Jorge wrote:
On Sun, May 04, 2014 at 12:34:24AM +0000, eocene wrote:
I was looking at how badly dillo handles something like:
<a href="http://www.dillo.org?asdf©=3µ=zxcv">link</a>
It becomes a much more common problem with html5, which has a _lot_ more character references.
I could perhaps stick an argument on the Html_parse_entity() in Html_get_attr2(), telling it to insist upon finding a ';'.
If we still had cvs.auriga, I could dig through prehistory and try to see whether not demanding ';' termination was initially done with the strong belief that it was for the best overall (or maybe it was even inherited from gzilla), but we don't have cvs.auriga, and we don't have mailing list search working (not that that's generally very fun to dig through in any case). After all, maybe we should always insist upon proper termination.
This heuristics are not simple.
AFAIR the original routine was written to require the trailing ';' and it worked well for some time. Then more pages started to show unterminated entities inside, and it got so annoying we decided to make it more flexible and not to require the ';' when the entity name was found (IIRC).
Yeah, this is why I was considering just changing the get_attr case, but of course I don't want to make the code messy and complicated unless I need to.
It'd be good to find the reason for the change before reverting it.
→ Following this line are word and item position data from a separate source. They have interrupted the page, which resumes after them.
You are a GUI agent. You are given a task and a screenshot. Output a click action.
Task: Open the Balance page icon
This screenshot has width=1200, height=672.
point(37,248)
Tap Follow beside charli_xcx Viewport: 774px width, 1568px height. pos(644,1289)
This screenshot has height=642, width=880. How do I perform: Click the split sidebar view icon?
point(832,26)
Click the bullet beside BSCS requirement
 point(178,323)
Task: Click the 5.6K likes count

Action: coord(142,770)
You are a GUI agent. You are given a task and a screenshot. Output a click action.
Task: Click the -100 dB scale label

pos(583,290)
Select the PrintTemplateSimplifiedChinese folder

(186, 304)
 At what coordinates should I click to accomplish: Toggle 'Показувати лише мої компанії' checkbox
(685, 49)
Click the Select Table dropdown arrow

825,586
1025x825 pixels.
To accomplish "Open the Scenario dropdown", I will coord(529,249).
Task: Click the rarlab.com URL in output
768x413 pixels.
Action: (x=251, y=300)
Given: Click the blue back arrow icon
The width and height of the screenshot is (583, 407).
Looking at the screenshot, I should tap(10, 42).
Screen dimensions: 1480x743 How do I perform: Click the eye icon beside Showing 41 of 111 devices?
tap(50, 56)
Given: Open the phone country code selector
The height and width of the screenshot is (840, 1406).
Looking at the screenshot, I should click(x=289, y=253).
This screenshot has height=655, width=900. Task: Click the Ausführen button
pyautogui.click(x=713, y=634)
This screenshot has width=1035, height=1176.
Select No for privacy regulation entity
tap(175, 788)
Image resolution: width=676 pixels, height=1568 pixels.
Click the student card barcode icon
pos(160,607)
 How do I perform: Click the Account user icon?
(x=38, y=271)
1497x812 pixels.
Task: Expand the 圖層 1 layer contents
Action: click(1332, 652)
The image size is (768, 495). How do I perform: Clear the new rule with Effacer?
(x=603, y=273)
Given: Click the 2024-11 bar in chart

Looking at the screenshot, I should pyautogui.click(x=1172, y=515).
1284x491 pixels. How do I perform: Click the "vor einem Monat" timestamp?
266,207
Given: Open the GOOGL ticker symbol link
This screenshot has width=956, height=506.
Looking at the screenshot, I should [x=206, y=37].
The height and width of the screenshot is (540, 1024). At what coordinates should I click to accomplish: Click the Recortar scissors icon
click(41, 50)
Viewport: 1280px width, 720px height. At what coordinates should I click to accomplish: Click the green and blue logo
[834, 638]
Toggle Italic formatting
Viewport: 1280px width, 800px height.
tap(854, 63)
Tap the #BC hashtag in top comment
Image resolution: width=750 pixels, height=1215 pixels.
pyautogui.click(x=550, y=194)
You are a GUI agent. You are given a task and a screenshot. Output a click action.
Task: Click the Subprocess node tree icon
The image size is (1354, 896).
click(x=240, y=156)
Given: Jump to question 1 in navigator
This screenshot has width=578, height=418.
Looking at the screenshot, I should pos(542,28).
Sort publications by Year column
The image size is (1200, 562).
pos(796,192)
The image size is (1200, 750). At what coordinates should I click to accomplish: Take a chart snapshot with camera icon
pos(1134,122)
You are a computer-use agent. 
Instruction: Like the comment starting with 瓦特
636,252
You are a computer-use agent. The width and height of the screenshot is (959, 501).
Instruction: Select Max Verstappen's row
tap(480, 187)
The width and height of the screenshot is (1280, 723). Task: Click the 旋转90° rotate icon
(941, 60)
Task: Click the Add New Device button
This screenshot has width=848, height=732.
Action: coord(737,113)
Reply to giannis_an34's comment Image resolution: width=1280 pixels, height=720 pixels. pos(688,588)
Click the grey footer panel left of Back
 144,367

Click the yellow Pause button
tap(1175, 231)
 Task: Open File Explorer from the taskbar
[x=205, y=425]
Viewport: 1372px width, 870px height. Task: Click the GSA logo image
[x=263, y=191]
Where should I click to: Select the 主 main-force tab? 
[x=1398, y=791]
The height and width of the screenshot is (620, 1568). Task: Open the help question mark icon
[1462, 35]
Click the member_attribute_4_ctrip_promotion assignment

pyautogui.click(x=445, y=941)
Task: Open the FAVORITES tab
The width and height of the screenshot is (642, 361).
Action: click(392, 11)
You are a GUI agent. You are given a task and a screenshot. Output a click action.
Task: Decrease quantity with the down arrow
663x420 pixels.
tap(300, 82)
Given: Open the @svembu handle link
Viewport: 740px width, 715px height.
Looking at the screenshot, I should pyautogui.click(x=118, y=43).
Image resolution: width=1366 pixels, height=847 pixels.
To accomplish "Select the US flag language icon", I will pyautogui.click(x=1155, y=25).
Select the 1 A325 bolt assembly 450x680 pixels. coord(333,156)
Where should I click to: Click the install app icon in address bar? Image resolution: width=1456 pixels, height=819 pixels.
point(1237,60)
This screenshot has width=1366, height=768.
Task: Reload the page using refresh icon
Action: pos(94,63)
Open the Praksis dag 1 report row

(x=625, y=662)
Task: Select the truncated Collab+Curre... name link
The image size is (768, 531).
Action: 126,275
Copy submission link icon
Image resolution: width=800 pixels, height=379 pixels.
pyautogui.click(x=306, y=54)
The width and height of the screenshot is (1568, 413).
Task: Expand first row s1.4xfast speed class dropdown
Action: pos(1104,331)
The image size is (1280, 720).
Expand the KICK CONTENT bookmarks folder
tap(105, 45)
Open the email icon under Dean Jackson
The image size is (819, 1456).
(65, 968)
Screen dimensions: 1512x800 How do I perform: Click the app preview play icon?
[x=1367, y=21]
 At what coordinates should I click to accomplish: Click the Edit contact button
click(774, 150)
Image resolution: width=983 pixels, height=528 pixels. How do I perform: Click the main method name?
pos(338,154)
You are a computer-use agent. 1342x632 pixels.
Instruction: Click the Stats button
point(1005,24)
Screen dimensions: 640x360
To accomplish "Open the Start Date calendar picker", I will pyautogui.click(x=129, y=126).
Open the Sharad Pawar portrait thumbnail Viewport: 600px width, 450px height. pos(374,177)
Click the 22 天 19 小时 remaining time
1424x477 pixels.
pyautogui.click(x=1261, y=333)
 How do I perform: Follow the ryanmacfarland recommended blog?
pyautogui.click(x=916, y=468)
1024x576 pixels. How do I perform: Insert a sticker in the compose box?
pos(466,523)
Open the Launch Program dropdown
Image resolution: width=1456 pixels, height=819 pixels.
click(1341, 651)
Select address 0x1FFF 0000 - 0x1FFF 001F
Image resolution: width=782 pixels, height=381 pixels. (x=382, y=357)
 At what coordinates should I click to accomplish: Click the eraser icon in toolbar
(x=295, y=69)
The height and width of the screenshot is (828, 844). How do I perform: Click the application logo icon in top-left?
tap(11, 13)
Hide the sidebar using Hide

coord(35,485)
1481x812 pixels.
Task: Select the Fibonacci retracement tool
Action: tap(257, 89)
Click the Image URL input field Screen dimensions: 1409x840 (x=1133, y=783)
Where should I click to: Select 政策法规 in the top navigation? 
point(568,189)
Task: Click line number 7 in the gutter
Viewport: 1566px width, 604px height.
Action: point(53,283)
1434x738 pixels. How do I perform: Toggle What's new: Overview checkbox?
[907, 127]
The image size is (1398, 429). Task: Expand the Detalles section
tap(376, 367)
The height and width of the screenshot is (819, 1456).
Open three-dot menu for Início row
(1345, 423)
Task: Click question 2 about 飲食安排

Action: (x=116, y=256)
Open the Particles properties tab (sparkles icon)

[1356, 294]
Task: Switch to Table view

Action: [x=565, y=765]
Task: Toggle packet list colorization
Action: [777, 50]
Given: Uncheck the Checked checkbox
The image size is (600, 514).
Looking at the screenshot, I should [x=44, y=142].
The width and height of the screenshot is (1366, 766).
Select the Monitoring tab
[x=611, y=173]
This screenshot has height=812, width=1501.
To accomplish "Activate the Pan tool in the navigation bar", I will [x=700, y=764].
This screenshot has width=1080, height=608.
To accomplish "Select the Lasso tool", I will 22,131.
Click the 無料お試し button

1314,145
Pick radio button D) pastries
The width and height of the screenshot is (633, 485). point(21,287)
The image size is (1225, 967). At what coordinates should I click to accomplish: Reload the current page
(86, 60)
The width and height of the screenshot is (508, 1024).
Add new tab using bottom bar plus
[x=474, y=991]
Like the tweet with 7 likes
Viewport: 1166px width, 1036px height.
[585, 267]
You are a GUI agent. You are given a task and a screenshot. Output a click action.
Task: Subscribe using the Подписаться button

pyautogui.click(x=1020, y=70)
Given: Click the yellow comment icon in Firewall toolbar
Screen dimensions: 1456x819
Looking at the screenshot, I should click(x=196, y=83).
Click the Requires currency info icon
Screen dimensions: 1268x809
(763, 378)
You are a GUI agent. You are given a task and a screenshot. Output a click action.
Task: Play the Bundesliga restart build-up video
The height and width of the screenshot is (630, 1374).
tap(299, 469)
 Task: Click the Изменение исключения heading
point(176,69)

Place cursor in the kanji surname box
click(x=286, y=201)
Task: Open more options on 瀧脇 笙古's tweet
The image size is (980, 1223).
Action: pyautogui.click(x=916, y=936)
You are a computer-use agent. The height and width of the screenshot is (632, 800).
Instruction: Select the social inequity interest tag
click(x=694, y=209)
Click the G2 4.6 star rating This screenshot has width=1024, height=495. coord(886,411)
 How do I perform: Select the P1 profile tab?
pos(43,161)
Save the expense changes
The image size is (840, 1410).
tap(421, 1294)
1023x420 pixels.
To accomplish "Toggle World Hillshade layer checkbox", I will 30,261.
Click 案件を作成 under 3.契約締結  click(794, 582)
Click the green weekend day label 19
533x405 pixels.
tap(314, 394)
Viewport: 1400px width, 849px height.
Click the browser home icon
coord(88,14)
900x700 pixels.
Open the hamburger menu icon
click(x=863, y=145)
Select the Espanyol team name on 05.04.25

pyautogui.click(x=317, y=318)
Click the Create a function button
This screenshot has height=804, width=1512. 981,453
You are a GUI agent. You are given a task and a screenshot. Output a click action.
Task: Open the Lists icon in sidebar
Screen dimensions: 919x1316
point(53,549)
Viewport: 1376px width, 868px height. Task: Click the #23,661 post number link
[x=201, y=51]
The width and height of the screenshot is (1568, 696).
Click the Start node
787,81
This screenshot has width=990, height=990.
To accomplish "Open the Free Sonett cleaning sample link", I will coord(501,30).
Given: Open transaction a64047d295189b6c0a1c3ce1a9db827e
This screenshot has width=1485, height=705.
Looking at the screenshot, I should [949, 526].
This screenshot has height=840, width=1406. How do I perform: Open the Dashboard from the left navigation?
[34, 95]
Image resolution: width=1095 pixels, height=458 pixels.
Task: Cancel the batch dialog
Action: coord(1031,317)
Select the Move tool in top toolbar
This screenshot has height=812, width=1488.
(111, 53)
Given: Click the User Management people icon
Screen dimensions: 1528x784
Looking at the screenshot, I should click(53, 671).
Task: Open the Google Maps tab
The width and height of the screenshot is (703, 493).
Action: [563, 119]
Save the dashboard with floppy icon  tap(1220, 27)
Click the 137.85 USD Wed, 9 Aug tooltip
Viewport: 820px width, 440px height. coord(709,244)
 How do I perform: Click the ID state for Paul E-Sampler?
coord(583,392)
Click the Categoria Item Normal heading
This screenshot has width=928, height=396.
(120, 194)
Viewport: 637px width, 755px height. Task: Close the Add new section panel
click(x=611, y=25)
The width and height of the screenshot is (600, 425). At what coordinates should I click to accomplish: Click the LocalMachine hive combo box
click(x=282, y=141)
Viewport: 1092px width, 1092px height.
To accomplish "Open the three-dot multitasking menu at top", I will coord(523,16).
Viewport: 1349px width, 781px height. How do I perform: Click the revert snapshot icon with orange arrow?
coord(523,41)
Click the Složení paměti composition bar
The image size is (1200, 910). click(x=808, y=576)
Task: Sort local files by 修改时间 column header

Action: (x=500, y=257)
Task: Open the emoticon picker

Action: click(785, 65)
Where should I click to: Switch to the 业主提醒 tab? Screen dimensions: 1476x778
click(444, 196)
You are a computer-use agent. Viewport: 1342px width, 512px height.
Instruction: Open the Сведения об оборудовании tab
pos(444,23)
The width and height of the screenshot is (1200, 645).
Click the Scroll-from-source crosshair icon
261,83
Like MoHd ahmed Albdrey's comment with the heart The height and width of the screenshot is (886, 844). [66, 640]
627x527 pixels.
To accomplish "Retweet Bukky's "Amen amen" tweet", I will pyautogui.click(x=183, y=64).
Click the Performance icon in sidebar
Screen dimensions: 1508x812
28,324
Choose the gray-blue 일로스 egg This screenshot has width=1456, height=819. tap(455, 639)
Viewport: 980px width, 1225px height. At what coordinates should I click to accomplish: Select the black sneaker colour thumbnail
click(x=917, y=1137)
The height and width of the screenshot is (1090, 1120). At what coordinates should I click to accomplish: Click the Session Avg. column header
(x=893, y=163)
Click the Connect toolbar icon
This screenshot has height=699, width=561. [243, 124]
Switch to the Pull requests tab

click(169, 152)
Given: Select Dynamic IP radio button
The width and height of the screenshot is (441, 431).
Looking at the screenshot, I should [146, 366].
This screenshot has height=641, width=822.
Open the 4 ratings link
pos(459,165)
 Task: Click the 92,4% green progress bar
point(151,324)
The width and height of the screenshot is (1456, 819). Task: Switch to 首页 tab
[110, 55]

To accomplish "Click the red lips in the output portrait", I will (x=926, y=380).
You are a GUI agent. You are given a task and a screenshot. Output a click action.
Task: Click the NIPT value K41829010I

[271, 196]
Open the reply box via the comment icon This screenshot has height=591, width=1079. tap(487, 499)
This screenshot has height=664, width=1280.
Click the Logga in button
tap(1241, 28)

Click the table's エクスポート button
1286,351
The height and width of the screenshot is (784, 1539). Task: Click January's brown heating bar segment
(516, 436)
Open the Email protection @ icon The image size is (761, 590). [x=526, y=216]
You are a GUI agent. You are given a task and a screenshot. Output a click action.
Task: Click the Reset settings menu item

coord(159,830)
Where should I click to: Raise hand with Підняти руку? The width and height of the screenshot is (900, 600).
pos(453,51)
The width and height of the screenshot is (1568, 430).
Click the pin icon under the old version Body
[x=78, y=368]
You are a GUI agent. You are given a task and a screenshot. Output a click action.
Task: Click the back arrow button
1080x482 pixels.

I don't remember it now, but I do remember it was because the other way started to be perceived as worst in some sense.
Maybe GMANE has the mailing list archives...
I guess I'll put some time into digging around. Maybe it happens out there and I just don't hear about it, but I wonder why projects don't tend to keep track -- in some organized fashion by topic, like in a wiki or group of static web pages or something -- all of the decisions made on various issues and the reasoning surrounding them, since it's hard to remember details for years, people come and go, etc.